▶ _Records to use_
>>>>

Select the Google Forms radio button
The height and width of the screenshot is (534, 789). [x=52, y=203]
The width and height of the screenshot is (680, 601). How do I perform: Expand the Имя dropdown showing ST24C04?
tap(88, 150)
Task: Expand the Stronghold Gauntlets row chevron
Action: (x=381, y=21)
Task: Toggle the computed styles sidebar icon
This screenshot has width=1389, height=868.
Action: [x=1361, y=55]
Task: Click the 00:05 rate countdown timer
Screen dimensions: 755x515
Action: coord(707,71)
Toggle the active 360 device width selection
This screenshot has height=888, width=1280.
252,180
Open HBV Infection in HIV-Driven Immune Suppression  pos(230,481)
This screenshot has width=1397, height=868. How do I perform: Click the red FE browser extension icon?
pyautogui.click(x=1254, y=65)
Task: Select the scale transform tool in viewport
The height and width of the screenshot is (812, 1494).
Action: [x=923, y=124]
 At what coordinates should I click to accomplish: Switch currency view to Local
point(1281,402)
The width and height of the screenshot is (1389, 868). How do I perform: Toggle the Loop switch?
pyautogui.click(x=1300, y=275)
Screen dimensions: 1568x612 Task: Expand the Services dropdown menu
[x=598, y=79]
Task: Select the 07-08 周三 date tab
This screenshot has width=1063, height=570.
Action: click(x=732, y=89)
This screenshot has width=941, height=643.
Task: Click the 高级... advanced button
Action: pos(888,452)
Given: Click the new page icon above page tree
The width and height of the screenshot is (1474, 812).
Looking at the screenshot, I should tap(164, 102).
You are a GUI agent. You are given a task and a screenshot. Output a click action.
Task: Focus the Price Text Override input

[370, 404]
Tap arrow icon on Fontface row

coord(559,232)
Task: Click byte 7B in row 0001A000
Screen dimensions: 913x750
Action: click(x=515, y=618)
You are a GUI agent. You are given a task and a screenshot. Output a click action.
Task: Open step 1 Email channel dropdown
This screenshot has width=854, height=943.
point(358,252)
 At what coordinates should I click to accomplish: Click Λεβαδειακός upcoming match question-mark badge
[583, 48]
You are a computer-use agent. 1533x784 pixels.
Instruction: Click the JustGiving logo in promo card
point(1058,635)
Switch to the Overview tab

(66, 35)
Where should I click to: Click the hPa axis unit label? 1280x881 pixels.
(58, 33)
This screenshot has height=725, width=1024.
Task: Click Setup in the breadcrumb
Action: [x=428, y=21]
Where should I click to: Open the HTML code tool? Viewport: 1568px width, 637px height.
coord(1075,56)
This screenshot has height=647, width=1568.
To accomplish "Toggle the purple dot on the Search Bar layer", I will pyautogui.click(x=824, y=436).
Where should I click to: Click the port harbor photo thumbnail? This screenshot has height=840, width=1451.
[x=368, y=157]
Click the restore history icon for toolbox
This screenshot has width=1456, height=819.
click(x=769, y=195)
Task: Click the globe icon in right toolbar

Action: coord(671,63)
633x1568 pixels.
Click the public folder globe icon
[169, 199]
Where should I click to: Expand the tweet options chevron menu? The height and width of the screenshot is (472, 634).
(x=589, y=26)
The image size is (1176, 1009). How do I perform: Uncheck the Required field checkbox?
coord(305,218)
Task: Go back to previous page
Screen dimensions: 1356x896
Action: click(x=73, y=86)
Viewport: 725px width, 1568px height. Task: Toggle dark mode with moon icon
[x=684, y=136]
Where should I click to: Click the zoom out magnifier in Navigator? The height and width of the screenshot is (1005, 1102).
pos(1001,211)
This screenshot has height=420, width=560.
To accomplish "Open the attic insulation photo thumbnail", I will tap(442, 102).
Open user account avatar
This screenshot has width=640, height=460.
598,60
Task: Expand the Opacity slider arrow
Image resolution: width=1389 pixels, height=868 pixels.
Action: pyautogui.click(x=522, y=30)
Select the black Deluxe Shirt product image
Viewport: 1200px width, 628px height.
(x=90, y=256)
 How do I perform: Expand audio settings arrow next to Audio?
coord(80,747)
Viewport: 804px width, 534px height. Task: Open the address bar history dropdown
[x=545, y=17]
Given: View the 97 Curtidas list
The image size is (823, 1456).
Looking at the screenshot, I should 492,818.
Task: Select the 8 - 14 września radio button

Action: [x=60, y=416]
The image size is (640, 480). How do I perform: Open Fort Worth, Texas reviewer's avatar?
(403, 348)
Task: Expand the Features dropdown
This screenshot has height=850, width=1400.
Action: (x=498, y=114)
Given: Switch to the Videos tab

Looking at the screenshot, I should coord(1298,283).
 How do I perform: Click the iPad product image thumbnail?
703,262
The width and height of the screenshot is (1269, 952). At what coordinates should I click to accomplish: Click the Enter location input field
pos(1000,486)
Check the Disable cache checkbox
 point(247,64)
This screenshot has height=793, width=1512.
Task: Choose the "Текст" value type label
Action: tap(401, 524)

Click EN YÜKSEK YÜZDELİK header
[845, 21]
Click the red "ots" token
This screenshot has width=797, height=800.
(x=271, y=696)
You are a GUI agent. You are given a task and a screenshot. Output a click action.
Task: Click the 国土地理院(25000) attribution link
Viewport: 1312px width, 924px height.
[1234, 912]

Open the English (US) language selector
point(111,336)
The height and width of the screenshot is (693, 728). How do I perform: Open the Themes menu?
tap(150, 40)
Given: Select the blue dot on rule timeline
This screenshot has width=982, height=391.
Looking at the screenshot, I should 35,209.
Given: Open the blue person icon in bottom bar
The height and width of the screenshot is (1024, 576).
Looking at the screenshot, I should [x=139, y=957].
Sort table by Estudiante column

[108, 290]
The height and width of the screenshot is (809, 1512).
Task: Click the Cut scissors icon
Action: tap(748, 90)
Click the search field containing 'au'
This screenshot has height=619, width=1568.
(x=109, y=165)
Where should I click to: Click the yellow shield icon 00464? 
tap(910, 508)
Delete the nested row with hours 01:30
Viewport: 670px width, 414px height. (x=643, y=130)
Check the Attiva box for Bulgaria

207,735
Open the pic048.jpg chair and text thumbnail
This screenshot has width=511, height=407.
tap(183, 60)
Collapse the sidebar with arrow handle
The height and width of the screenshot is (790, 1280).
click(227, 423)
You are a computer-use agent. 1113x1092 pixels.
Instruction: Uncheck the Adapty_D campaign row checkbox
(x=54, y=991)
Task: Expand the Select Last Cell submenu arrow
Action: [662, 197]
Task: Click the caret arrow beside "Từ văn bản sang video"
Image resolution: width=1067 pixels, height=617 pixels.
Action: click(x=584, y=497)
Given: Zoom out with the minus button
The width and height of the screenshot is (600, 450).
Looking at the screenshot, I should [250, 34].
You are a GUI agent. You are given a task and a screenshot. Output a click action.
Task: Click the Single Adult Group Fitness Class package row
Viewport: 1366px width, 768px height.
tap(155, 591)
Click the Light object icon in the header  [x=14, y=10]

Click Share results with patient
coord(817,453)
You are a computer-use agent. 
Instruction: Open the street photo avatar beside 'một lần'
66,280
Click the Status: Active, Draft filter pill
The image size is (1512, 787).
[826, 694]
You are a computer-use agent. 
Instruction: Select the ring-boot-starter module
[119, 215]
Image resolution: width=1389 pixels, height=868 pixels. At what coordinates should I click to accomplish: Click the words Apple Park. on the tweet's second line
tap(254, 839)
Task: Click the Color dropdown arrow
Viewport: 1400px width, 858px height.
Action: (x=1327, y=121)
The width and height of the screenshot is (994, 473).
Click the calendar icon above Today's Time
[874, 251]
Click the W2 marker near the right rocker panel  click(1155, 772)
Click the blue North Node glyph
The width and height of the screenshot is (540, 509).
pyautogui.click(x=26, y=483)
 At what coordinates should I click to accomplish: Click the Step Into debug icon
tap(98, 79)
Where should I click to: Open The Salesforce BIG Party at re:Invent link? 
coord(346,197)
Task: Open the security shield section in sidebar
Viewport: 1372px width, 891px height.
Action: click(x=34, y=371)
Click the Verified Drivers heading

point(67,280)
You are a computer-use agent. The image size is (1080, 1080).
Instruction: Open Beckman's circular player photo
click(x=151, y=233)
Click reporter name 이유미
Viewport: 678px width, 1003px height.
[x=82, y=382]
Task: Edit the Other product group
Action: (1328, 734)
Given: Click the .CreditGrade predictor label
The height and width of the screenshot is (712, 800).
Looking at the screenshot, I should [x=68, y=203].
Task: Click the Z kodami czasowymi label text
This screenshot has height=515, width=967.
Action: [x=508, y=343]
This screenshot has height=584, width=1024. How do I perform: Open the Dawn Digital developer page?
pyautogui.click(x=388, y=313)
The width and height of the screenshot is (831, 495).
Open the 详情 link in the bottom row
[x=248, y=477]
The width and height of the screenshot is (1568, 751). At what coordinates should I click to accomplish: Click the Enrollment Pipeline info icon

<<<<

▶ _Exercise brief_
Reproduce the lines above verbatim, beginning with the line that contains "The image size is (640, 480)." and continuing through the line that contains "(x=271, y=696)", both included.

▶ _Reply to the exercise_
The image size is (640, 480). How do I perform: Open Fort Worth, Texas reviewer's avatar?
(403, 348)
Task: Expand the Features dropdown
This screenshot has height=850, width=1400.
Action: (x=498, y=114)
Given: Switch to the Videos tab

Looking at the screenshot, I should coord(1298,283).
 How do I perform: Click the iPad product image thumbnail?
703,262
The width and height of the screenshot is (1269, 952). At what coordinates should I click to accomplish: Click the Enter location input field
pos(1000,486)
Check the Disable cache checkbox
 point(247,64)
This screenshot has height=793, width=1512.
Task: Choose the "Текст" value type label
Action: tap(401, 524)

Click EN YÜKSEK YÜZDELİK header
[845, 21]
Click the red "ots" token
This screenshot has width=797, height=800.
(x=271, y=696)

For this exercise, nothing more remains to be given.